The key point is that everyone in the industry of professional service firms tries to deliver more than great communication or advertising ideas but real business ideas that are able to transform and improve our client’s business models. This is not just the most exciting part of the job but also the most challenging. Why has this become such a hot topic for all agency types alike? First of all, everyone knows, that classical marketing and advertising approaches have lost in impact and will do so even more in the future. Secondly new digital channels increasingly become part of the actual product experience.

That is why agencies like IDEO, coming from a product design background and being strongly connected with the actual product development process, are able to really deliver transformational business ideas. One of my favourite cases from IDEO is the ‘Keep the Change’ case that they did for Bank of America. This clearly demonstrates their way of thinking. Instead of creating a big advertising campagin, telling people to safe money for the future, they developed a new credit card prodcut, allowing people to safe with every transaction they do by, well keeping the change in their savings account. This is plain simple and brilliant. The IDEO philosophy is called Design Thinking. In his book Change by Design, IDEO CEO Tim Brown describes the different aspects of the approach. I will not go into detail of this book here. This is worth another post.

The theory itself though, is not new. I first red about the concept of Creative Business Strategies in the book Leap by Bob Schmetterer which is from 2003. Since then, I have been constantly working on projects, having the ambition to include this kind of thinking. This sometimes works to a greater or lesser extent. Nevertheless the topic of creative business strategies and transformational business ideas will be one of the key topics of s[cubed] – hence the subtitle.

The fact that Bob Schmetterer, former Chairman and CEO of the classical advertising agency network Euro RSCG Worldwide, wrote about creative business strategies in 2003, shows that not only product design consultancies think about business relevance and product innovations. There are a couple of successful examples of traditional agencies developing ideas that transform the clients’ business models. Crispin, Porter + Bogusky describe this theory in their book BakedIn – also worth another post.
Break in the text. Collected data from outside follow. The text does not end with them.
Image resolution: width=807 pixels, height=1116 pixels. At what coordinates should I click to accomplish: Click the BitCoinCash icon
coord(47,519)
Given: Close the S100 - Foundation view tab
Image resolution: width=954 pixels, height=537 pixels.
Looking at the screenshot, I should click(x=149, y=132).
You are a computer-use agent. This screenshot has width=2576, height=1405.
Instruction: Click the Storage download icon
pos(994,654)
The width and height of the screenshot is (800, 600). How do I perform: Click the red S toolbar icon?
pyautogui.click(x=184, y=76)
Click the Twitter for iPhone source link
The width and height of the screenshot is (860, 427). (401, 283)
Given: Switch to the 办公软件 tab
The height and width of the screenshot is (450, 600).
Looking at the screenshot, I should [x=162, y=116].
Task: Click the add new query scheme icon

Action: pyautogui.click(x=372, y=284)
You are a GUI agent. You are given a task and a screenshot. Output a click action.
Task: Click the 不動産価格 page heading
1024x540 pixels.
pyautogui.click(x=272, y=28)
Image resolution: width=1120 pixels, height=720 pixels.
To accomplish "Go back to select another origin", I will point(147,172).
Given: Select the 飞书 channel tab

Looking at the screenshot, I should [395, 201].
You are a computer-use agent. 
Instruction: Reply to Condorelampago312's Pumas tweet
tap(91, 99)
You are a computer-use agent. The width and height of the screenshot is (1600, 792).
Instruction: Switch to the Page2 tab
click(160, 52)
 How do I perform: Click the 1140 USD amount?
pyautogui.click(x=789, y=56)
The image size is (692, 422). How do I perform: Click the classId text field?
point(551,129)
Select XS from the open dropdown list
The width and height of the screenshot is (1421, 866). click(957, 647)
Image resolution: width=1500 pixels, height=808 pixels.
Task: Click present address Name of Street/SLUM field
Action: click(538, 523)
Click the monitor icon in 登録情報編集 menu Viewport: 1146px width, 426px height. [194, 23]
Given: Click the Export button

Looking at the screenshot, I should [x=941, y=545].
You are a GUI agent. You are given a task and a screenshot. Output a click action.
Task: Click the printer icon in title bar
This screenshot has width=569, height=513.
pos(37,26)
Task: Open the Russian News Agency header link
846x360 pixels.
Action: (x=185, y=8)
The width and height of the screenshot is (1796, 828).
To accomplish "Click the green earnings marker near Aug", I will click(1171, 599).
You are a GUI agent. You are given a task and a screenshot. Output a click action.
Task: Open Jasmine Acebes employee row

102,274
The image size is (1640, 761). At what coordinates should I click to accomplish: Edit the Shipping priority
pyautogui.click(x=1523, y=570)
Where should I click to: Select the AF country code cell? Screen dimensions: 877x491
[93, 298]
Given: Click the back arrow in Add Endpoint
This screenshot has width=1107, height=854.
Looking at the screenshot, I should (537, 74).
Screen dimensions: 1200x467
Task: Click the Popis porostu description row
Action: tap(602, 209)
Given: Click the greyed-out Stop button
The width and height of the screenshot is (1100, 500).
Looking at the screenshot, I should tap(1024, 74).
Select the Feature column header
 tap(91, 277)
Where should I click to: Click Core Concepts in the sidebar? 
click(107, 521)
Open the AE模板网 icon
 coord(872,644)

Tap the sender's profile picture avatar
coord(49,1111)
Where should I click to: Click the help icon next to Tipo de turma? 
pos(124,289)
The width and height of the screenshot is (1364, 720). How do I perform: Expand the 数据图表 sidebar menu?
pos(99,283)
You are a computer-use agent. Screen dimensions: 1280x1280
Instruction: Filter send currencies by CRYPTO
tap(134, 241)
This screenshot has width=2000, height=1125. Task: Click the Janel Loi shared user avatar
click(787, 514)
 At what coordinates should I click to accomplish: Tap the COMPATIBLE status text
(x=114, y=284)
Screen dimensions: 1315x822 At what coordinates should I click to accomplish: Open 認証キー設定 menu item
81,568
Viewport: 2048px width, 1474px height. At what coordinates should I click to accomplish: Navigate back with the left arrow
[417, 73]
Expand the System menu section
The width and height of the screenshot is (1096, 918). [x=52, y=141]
Apart from a few number of product design firms and traditional agency models, I think that especially the digital agencies are the ones, that are able to thrive on transforming business models, because on the one hand, products and services increasingly become digital and on the other hand, these agencies have always been very close to design thinking in terms of their own products. As the role of digital agencies in the overall marketing strategy has grown over the last years, they also learned to speak at eye level about marketing and business issues with their clients. Some cases from AKQA and Razorfish clearly demonstrate that.

Now back to Business Model Generation. As a planner it is sometimes really helpful to use a good model, a framework to do several thinks – structuring your own thinking process, being able to share the thinking process with clients (e.g. in workshops) and making briefing sessions more tangible for the creative department. When talking about and trying to transform businesses of our clients, the first question that needs to get answered is, what is a business anyway? Or more to the point – what is a business model?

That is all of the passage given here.